[Aufgabe]: Formatieren Sie die Zeilen vom Beginn der Daten bis einschließlich der Zeile mit „Viewport: 933px width, 722px“ als nummerierte Liste und lassen Sie dabei Leerzeilen weg.

Gesammelte Daten
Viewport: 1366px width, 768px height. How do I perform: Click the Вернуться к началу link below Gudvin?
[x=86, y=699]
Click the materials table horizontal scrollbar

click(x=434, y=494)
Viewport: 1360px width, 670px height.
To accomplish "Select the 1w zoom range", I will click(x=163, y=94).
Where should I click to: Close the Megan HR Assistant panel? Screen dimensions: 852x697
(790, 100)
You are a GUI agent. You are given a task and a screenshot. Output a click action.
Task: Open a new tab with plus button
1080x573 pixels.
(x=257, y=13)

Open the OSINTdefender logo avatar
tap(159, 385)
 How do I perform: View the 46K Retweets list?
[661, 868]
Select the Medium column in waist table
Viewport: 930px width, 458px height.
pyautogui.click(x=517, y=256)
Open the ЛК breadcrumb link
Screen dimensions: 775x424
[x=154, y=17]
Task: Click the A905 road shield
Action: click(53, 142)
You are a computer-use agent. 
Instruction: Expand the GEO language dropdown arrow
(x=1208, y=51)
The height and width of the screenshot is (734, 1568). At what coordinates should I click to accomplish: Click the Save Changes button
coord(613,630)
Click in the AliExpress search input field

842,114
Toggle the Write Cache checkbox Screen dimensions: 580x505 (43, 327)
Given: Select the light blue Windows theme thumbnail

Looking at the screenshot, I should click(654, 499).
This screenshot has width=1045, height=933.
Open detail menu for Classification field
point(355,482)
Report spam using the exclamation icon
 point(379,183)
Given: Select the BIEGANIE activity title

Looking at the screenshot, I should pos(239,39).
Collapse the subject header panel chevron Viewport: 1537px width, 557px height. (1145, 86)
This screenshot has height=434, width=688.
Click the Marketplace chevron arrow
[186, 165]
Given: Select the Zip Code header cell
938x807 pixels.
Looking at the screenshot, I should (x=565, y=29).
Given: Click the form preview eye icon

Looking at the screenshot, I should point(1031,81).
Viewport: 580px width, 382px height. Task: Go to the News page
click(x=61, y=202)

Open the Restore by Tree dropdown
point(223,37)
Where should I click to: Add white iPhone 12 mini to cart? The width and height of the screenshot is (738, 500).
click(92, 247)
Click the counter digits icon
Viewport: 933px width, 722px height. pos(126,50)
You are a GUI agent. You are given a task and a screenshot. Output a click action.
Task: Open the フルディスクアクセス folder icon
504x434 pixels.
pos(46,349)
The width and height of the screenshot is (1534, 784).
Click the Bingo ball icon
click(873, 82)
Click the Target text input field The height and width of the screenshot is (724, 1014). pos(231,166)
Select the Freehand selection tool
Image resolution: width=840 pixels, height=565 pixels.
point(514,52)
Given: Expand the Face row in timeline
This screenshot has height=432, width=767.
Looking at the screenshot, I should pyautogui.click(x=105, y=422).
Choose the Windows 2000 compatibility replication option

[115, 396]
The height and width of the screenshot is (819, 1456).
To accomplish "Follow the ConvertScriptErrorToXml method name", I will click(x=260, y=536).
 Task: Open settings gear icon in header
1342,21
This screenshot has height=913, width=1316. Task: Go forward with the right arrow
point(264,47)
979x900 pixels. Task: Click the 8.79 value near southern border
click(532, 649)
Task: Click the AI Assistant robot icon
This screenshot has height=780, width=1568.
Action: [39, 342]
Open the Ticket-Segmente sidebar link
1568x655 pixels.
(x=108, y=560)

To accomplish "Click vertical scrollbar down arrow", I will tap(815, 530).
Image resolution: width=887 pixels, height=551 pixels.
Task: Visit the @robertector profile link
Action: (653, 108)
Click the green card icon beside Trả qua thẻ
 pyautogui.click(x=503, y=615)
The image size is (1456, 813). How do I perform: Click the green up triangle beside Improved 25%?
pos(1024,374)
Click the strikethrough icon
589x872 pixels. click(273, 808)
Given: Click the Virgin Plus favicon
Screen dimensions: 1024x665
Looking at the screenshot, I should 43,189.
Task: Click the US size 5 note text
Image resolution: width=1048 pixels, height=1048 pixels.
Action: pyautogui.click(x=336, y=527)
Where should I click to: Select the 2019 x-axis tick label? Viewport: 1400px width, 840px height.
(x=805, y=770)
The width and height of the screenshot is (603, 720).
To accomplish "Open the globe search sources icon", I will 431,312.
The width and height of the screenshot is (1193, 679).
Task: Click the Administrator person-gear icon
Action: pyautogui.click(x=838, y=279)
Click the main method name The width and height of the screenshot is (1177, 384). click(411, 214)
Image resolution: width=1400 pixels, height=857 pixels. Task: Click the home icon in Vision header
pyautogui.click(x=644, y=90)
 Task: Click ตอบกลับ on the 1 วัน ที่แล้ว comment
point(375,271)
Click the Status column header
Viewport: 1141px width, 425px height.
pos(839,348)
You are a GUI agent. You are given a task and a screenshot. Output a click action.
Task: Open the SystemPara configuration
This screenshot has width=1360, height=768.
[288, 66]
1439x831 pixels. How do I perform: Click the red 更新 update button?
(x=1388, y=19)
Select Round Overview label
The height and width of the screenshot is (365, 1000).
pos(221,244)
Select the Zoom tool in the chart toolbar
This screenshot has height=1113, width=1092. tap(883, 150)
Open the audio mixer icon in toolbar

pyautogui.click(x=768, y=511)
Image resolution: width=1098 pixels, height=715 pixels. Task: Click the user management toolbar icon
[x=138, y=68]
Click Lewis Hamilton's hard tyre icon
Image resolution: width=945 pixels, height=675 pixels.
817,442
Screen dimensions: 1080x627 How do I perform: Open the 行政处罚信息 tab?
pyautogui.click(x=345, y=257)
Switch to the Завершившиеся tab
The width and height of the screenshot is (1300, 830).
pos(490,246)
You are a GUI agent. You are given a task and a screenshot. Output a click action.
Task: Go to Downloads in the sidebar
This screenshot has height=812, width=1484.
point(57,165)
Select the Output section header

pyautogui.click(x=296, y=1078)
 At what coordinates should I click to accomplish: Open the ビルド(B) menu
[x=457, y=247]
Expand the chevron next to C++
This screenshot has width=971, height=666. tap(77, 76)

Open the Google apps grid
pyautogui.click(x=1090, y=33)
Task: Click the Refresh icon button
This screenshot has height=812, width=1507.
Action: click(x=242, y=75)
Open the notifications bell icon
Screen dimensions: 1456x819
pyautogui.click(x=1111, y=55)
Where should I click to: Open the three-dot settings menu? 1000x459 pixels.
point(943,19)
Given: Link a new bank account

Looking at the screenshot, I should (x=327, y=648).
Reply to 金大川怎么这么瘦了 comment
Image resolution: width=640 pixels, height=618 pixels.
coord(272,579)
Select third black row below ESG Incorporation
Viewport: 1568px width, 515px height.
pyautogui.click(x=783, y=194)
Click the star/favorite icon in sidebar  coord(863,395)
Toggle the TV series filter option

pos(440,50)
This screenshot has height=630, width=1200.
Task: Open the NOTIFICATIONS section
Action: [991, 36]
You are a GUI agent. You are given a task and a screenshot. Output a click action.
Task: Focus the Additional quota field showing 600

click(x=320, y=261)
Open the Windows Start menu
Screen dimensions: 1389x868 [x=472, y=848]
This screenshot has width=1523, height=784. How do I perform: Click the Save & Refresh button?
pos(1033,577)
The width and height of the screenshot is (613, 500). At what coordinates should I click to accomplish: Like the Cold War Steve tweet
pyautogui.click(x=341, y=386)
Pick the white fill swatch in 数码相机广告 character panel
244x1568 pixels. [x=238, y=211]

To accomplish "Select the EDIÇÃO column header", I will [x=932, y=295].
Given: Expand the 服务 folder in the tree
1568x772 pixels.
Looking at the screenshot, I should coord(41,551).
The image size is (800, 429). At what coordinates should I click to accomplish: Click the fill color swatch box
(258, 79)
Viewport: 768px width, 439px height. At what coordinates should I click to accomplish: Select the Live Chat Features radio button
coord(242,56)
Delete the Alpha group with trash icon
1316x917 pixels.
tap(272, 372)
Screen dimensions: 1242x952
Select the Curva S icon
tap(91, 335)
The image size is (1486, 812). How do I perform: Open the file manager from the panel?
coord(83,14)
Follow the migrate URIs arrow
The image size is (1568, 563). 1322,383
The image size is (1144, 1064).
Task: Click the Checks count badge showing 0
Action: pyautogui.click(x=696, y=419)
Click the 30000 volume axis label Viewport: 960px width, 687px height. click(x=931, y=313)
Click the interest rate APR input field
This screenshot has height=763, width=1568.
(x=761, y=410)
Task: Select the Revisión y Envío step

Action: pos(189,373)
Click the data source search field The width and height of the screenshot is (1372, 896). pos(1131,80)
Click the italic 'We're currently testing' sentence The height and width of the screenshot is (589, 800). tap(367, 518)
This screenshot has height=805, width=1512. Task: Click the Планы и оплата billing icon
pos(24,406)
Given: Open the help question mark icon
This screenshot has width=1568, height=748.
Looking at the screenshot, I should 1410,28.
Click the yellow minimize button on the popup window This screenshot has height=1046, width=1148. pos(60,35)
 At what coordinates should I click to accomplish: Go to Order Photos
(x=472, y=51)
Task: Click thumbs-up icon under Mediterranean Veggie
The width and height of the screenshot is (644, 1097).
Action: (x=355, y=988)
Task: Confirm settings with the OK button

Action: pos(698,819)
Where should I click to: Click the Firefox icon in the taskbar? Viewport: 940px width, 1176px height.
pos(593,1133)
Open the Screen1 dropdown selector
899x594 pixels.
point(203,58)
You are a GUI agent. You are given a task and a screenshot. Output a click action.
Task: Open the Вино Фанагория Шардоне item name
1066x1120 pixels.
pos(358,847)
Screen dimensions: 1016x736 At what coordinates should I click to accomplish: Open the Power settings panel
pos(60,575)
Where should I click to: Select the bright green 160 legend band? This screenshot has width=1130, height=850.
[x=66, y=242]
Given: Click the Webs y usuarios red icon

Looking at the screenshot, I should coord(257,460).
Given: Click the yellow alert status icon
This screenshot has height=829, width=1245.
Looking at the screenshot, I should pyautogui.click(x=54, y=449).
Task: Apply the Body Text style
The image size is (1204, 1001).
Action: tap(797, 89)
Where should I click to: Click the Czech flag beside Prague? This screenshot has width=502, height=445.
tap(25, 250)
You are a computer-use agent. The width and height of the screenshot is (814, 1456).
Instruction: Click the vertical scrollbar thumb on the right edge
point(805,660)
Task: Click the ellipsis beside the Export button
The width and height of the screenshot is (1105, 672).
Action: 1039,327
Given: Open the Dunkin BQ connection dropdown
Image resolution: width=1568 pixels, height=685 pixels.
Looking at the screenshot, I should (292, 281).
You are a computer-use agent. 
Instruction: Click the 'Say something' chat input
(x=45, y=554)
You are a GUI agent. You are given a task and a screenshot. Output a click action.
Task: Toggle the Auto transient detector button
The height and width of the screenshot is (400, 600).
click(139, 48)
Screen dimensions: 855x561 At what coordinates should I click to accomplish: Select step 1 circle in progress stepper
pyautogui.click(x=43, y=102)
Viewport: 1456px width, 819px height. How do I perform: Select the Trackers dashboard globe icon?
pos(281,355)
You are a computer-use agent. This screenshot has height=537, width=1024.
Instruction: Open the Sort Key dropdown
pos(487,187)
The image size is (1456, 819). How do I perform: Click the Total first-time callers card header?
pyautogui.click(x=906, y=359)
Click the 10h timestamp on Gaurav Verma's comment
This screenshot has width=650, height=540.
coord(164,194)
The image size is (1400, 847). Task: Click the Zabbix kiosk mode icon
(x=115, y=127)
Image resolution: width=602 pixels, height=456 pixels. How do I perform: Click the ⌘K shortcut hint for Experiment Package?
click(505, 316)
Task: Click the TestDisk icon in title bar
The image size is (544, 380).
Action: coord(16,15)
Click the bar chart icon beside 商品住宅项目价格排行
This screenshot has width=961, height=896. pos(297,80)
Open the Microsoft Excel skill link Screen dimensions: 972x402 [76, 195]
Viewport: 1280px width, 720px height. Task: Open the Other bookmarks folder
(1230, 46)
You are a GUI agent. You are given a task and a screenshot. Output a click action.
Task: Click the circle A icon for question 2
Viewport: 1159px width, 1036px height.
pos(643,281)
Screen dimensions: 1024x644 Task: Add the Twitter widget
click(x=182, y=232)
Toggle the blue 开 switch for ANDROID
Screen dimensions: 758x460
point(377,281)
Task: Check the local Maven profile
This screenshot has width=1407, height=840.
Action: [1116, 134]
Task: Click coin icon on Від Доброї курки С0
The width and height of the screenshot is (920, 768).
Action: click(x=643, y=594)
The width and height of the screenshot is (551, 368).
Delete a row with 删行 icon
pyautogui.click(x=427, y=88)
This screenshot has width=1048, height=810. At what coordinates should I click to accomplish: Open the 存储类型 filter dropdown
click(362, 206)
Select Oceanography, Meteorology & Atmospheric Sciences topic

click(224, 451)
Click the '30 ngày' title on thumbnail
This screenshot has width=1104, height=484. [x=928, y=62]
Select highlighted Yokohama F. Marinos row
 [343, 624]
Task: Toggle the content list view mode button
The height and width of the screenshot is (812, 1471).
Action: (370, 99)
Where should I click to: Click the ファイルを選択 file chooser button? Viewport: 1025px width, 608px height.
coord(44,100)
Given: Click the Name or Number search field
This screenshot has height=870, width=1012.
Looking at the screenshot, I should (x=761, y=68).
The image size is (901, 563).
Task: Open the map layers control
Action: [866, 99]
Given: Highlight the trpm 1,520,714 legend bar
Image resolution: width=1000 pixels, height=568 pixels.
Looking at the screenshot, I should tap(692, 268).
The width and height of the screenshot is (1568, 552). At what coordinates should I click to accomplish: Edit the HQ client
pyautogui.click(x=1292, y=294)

[Erwartete Antwort]:
1. Viewport: 1366px width, 768px height. How do I perform: Click the Вернуться к началу link below Gudvin?
2. [x=86, y=699]
3. Click the materials table horizontal scrollbar
4. click(x=434, y=494)
5. Viewport: 1360px width, 670px height.
6. To accomplish "Select the 1w zoom range", I will click(x=163, y=94).
7. Where should I click to: Close the Megan HR Assistant panel? Screen dimensions: 852x697
8. (790, 100)
9. You are a GUI agent. You are given a task and a screenshot. Output a click action.
10. Task: Open a new tab with plus button
11. 1080x573 pixels.
12. (x=257, y=13)
13. Open the OSINTdefender logo avatar
14. tap(159, 385)
15.  How do I perform: View the 46K Retweets list?
16. [661, 868]
17. Select the Medium column in waist table
18. Viewport: 930px width, 458px height.
19. pyautogui.click(x=517, y=256)
20. Open the ЛК breadcrumb link
21. Screen dimensions: 775x424
22. [x=154, y=17]
23. Task: Click the A905 road shield
24. Action: click(53, 142)
25. You are a computer-use agent. 
26. Instruction: Expand the GEO language dropdown arrow
27. (x=1208, y=51)
28. The height and width of the screenshot is (734, 1568). At what coordinates should I click to accomplish: Click the Save Changes button
29. coord(613,630)
30. Click in the AliExpress search input field
31. 842,114
32. Toggle the Write Cache checkbox Screen dimensions: 580x505 (43, 327)
33. Given: Select the light blue Windows theme thumbnail
34. Looking at the screenshot, I should click(654, 499).
35. This screenshot has width=1045, height=933.
36. Open detail menu for Classification field
37. point(355,482)
38. Report spam using the exclamation icon
39.  point(379,183)
40. Given: Select the BIEGANIE activity title
41. Looking at the screenshot, I should pos(239,39).
42. Collapse the subject header panel chevron Viewport: 1537px width, 557px height. (1145, 86)
43. This screenshot has height=434, width=688.
44. Click the Marketplace chevron arrow
45. [186, 165]
46. Given: Select the Zip Code header cell
47. 938x807 pixels.
48. Looking at the screenshot, I should (x=565, y=29).
49. Given: Click the form preview eye icon
50. Looking at the screenshot, I should point(1031,81).
51. Viewport: 580px width, 382px height. Task: Go to the News page
52. click(x=61, y=202)
53. Open the Restore by Tree dropdown
54. point(223,37)
55. Where should I click to: Add white iPhone 12 mini to cart? The width and height of the screenshot is (738, 500).
56. click(92, 247)
57. Click the counter digits icon
58. Viewport: 933px width, 722px height. pos(126,50)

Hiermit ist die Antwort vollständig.